The SNaP project is an example of a successful interdisciplinary effort. Pinkerton emphasized the diversity of the team, which included experts in mechanical and process engineering as well as chemical engineering. “It was a truly interdisciplinary project,” she noted, noting that the contributions of all team members—from undergraduate students to postdoctoral researchers—were essential to bringing the technology to life.
In addition to this breakthrough, Pinkerton envisions SNaP as part of its broader mission to develop universal drug delivery systems that could ultimately transform healthcare by enabling versatile, scalable, and customizable drug delivery solutions.
From industry to academia: a passion for innovation
Before coming to NYU Tandon, Pinkerton spent three years in the oncology research division of Pfizer, where she developed novel nanomedicines for the treatment of solid tumors. The experience, he says, was invaluable. “Working in industry gives you a real-world view of what’s possible,” he points out. “The goal is to do translational research, meaning it ‘translates’ from the lab bench to the patient’s bedside.”
Pinkerton, who earned a BS in chemical engineering from the Massachusetts Institute of Technology (2008) and a PhD in chemical and biological engineering from Princeton University, was drawn to NYU Tandon in part because of the opportunity to collaborate with researchers across the country. NYU ecosystem, with which he hopes to develop new nanomaterials that can be used for controlled drug delivery and other biological applications.
She also came to academia for her love of learning. At Pfizer, she realized her desire to mentor students and pursue innovative interdisciplinary research. “Here, students want to be engineers; they want to make a difference in the world,” she reflected.
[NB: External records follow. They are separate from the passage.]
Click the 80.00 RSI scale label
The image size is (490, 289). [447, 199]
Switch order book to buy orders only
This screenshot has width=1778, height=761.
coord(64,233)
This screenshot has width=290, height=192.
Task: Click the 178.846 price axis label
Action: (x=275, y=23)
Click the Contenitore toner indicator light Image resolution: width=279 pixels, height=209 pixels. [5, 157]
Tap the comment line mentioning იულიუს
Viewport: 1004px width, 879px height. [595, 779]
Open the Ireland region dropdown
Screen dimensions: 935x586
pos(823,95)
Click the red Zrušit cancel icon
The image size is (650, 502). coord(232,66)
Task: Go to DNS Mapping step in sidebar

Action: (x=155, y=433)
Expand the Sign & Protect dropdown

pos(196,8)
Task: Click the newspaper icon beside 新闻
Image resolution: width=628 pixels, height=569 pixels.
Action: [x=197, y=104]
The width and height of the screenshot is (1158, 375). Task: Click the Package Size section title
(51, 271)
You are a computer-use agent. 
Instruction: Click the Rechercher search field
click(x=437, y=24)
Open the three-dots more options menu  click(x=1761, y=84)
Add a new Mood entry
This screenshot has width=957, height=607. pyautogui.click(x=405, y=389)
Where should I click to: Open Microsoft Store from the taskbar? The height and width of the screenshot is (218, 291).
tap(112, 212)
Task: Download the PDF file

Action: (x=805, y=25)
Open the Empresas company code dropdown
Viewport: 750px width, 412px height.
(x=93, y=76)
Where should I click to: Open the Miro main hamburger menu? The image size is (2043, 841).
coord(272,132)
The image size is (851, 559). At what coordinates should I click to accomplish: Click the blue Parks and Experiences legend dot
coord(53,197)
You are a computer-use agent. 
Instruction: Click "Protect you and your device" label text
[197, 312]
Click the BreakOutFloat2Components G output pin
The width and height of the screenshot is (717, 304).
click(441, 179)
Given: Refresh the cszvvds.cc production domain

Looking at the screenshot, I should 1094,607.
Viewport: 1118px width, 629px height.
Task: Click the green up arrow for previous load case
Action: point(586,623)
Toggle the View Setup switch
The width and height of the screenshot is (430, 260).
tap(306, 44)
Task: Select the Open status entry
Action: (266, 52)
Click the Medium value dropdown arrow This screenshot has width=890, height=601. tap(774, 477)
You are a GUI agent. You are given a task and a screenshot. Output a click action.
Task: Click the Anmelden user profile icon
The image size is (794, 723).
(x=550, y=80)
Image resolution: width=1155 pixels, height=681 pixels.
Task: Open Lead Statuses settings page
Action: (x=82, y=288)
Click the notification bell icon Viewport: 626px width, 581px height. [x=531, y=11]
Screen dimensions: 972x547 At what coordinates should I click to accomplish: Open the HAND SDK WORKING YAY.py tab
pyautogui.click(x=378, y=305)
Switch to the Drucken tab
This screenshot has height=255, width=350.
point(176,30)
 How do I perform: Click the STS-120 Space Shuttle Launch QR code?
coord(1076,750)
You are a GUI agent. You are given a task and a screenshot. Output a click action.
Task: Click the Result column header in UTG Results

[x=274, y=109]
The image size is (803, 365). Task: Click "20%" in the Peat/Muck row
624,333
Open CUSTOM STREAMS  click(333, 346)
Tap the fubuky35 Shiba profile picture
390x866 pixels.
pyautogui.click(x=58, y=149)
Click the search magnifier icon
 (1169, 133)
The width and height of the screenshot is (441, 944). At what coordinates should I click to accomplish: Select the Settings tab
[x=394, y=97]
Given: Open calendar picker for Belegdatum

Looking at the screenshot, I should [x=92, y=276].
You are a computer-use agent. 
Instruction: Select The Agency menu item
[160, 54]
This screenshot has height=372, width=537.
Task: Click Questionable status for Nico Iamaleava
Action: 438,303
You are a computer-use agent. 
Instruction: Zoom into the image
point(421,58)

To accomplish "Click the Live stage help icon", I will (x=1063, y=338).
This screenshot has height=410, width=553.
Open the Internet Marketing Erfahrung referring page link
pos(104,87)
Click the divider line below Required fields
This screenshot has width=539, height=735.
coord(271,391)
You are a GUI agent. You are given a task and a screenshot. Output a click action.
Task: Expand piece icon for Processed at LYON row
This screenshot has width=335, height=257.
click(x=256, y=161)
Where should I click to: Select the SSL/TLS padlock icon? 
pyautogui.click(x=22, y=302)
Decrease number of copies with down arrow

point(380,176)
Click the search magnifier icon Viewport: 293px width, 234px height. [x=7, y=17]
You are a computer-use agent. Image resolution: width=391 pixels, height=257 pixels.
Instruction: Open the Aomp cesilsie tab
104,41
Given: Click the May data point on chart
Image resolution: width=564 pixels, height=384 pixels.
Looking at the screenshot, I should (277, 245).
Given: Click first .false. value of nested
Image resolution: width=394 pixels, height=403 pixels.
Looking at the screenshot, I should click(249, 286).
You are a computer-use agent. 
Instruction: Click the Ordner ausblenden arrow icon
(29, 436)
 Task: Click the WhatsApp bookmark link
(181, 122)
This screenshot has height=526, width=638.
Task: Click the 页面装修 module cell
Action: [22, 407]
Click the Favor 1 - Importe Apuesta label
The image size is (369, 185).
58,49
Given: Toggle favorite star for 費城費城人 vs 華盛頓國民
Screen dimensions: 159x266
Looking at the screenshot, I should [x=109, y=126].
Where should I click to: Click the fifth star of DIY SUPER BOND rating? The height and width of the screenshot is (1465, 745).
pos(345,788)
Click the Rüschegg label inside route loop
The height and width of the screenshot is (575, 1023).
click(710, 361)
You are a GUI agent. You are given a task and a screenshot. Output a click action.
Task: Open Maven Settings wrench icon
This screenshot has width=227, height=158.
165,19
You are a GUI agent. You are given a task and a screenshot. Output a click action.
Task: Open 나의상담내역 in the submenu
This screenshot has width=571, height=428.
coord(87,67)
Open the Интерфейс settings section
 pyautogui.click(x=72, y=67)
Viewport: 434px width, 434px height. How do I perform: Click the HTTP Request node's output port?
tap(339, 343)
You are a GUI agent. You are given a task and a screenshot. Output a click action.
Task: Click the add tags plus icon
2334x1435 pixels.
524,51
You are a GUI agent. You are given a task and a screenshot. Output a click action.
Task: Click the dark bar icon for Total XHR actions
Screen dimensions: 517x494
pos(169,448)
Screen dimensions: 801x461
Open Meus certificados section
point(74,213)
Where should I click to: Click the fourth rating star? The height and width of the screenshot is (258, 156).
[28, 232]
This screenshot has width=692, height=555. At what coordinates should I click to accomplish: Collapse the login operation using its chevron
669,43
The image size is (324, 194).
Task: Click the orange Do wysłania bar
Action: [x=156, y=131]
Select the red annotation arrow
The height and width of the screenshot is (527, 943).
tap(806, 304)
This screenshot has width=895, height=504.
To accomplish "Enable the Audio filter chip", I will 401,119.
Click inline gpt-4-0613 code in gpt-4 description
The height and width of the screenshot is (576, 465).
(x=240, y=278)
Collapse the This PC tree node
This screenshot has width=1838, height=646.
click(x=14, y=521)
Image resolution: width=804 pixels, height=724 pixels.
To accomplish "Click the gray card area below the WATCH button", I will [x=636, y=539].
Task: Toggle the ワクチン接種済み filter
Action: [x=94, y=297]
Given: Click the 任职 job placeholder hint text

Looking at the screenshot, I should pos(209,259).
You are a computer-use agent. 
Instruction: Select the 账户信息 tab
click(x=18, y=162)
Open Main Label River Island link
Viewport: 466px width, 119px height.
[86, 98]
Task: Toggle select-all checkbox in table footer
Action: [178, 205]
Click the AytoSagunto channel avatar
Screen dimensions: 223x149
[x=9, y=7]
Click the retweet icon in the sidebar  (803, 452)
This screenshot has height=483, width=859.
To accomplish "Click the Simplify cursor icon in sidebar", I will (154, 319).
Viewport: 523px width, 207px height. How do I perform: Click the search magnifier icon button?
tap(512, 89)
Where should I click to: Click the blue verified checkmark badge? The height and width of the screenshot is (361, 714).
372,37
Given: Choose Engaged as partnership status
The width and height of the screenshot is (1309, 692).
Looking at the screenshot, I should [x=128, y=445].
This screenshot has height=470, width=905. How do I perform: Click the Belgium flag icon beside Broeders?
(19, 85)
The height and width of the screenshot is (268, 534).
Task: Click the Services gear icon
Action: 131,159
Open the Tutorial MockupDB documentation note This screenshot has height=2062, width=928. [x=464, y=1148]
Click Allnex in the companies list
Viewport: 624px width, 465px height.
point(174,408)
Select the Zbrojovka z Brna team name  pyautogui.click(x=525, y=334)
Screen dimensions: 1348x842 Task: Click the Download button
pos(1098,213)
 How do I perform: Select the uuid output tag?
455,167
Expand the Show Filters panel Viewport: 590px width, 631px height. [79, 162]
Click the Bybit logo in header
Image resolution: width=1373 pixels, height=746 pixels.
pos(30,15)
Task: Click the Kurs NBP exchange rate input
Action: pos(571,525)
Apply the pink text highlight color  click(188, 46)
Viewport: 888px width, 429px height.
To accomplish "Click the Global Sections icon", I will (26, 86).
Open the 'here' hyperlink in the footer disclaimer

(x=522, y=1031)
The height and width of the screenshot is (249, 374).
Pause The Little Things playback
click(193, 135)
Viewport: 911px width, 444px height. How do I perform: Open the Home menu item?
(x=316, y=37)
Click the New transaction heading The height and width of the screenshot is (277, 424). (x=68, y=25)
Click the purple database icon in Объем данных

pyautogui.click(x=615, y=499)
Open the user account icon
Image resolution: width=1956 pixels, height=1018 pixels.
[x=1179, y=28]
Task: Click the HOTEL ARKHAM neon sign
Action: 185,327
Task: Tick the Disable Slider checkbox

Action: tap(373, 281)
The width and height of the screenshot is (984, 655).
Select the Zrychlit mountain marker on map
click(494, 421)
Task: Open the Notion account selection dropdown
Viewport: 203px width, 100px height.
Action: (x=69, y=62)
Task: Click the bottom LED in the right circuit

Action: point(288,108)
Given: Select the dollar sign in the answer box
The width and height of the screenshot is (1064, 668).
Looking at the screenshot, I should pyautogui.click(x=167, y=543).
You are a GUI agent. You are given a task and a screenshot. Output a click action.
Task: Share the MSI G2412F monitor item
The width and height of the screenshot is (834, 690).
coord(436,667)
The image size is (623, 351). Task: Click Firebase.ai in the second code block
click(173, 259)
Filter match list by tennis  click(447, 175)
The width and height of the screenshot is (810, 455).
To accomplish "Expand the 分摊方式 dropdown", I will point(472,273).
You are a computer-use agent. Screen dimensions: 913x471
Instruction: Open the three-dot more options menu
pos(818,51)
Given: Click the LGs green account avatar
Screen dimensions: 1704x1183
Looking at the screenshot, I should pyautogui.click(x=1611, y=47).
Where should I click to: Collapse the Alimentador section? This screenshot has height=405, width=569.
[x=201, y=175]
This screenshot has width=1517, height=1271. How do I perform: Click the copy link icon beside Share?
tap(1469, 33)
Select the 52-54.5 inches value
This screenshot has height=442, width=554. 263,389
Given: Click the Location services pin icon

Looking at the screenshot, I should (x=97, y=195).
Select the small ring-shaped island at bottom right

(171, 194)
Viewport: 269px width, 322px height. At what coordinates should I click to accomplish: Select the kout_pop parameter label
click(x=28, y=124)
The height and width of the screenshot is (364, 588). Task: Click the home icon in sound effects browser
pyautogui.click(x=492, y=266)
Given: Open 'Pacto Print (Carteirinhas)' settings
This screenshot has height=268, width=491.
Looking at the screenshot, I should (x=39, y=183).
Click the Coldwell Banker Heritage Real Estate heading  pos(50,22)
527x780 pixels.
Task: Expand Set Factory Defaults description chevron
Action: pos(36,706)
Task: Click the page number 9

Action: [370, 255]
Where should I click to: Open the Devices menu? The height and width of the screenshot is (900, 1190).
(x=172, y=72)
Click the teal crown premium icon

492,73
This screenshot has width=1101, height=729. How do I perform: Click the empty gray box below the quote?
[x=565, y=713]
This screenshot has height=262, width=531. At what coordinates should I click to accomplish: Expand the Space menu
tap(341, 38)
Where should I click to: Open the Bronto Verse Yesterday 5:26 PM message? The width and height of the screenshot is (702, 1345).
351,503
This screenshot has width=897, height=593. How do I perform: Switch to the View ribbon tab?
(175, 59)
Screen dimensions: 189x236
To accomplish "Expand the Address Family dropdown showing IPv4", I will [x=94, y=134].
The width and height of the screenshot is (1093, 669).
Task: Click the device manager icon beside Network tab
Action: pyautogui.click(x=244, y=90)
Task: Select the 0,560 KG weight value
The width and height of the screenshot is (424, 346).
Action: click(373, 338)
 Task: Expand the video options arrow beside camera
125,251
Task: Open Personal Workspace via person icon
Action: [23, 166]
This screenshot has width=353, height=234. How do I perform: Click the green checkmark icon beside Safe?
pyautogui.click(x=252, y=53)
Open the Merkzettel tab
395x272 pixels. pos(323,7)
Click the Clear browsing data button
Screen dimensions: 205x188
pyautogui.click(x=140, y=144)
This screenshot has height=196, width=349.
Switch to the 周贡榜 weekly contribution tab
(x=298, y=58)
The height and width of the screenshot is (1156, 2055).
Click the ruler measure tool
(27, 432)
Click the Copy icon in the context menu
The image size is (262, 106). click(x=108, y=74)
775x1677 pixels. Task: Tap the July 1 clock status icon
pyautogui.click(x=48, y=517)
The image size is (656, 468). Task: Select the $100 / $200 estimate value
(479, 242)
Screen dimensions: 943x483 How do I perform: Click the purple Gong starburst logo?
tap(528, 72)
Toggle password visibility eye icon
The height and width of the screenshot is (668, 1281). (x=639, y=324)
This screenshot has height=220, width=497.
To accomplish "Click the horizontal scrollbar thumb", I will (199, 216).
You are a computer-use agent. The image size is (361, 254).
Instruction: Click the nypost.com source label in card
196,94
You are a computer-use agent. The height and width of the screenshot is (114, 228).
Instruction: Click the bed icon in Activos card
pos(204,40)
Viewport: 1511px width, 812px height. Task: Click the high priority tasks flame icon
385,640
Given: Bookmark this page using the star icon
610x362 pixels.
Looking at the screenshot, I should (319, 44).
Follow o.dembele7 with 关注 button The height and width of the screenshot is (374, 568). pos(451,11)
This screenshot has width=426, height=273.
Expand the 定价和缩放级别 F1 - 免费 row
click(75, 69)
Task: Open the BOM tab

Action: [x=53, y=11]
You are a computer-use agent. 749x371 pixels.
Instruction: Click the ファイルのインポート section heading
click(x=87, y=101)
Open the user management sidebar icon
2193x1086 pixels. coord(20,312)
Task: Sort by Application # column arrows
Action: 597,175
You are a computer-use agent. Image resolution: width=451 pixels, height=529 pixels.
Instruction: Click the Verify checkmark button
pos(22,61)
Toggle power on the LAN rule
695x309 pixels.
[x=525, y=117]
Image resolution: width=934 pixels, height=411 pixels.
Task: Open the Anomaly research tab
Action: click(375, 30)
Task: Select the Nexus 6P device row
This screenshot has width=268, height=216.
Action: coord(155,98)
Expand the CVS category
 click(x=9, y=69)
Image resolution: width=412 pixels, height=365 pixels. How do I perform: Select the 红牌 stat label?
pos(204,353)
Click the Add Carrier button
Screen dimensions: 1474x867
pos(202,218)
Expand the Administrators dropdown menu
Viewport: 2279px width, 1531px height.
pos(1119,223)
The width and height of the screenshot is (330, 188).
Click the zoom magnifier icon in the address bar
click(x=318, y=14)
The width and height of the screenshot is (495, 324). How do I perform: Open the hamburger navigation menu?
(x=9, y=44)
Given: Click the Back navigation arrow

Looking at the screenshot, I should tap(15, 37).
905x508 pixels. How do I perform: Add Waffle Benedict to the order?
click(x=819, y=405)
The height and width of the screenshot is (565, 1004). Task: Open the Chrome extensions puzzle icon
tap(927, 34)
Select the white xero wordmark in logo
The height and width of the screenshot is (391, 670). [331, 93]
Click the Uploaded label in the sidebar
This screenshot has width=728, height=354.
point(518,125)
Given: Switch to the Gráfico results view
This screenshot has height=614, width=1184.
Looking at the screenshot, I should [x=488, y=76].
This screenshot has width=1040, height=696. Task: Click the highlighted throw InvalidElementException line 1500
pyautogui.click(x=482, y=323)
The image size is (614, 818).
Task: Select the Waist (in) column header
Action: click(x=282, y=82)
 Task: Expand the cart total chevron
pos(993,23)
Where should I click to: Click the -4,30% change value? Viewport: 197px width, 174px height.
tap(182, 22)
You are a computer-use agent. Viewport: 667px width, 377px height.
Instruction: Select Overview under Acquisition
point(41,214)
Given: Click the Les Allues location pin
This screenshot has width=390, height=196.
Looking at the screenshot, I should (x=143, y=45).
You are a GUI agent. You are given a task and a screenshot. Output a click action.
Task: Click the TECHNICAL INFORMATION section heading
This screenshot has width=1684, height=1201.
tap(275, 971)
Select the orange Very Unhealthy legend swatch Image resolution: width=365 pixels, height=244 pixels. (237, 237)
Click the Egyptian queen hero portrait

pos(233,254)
Her team at Pinkerton Research Group focuses on the development of sensitive soft materials for biological applications, from controlled drug delivery to vaccines to medical imaging. They take an interdisciplinary approach and use tools from chemical and materials engineering, nanotechnology, chemistry and biology to create soft materials using scalable synthetic processes. They focus on understanding how process parameters control the final properties of the material and, in turn, how the material behaves in biological systems—the ultimate goal being a universal drug delivery platform that improves health outcomes in diseases and disorders.
Its SNaP technology represents a promising new direction in the quest to efficiently scale drug delivery solutions. By controlling assembly processes with millisecond precision, this method opens the door to creating increasingly complex particle architectures that provide a scalable approach for future medical advances.
The future is bright for the drug delivery field as SNaP paves the way for an era of more accessible, adaptable and scalable solutions.